How to add multiple columns using UDF?
In scala
import spark.implicits
val df = Seq(("Alive", 4)).toDF("Name", "Number")
Without a UDF
df.
withColumn("OutPlus", $"Number" + 2).
withColumn("OutMinus", $"Number" - 2).
show
+-----+------+-------+--------+
| Name|Number|OutPlus|OutMinus|
+-----+------+-------+--------+
|Alive| 4| 6| 2|
+-----+------+-------+--------+
With a UDF using explode
import org.apache.spark.sql.functions.udf
def twoItems(_i: Int) = Seq((_i + 2, _i - 2))
val twoItemsUdf = udf(twoItems(_: Int))
val exploded = df.
withColumn("Out", explode(twoItemsUdf($"Number"))).
withColumn("OutPlus", $"Out._1").
withColumn("OutMinus", $"Out._2")
exploded.printSchema
root
|-- Name: string (nullable = true)
|-- Number: integer (nullable = false)
|-- Out: struct (nullable = true)
| |-- _1: integer (nullable = false)
| |-- _2: integer (nullable = false)
|-- OutPlus: integer (nullable = true)
|-- OutMinus: integer (nullable = true)
exploded.drop("Out").show
+-----+------+-------+--------+
| Name|Number|OutPlus|OutMinus|
+-----+------+-------+--------+
|Alive| 4| 6| 2|
+-----+------+-------+--------+
To return a StructType
, just using Row
from pyspark.sql.types import StructType,StructField,IntegerType,Row
from pyspark.sql import functions as F
df = spark.createDataFrame([("Alive", 4)], ["Name", "Number"])
def example(n):
return Row('Out1', 'Out2')(n + 2, n - 2)
schema = StructType([
StructField("Out1", IntegerType(), False),
StructField("Out2", IntegerType(), False)])
example_udf = F.UserDefinedFunction(example, schema)
newDF = df.withColumn("Output", example_udf(df["Number"]))
newDF = newDF.select("Name", "Number", "Output.*")
newDF.show(truncate=False)
Better way to solve above problem is by casting the output in an array and then exploding it
import pyspark.sql.functions as f
import pyspark.sql.types as t
df = spark.createDataFrame([("Alive", 4)], ["Name", "Number"])
def example(n):
return t.Row('Out1', 'Out2')(n + 2, n - 2)
schema = StructType([
StructField("Out1", t.IntegerType(), False),
StructField("Out2", t.IntegerType(), False)])

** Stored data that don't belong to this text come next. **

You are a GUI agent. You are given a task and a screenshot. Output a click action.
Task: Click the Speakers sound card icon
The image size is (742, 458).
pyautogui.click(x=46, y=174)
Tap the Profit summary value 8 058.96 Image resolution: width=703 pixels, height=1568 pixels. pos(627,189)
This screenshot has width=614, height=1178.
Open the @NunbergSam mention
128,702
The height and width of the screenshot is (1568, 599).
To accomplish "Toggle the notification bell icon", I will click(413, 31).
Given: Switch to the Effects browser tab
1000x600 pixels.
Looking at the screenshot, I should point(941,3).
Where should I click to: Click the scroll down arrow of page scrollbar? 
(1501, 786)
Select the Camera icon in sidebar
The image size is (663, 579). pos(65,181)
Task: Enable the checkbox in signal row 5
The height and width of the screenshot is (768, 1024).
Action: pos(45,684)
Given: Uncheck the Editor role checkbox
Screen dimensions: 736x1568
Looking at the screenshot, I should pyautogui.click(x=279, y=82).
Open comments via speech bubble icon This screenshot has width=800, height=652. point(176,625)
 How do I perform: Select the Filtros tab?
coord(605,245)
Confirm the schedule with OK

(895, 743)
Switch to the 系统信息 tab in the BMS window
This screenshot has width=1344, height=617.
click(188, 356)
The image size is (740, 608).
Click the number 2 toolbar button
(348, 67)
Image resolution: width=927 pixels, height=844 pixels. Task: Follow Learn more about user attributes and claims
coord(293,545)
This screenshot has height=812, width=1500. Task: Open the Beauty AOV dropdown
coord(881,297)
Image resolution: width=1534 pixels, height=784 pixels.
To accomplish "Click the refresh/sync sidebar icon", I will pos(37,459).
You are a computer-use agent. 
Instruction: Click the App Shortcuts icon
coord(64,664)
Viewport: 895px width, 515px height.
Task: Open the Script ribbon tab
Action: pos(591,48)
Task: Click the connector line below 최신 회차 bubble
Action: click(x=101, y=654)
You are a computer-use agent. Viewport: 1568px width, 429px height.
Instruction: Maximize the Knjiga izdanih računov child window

example_udf = f.udf(example, schema)
newDF = df.withColumn("Output", f.explode(f.array(example_udf(df["Number"]))))
newDF = newDF.select("Name", "Number", "Output.*")
newDF.show(truncate=False)
newDF.explain()
Notice the output of explain, you will observe that example method is actually getting called only once!!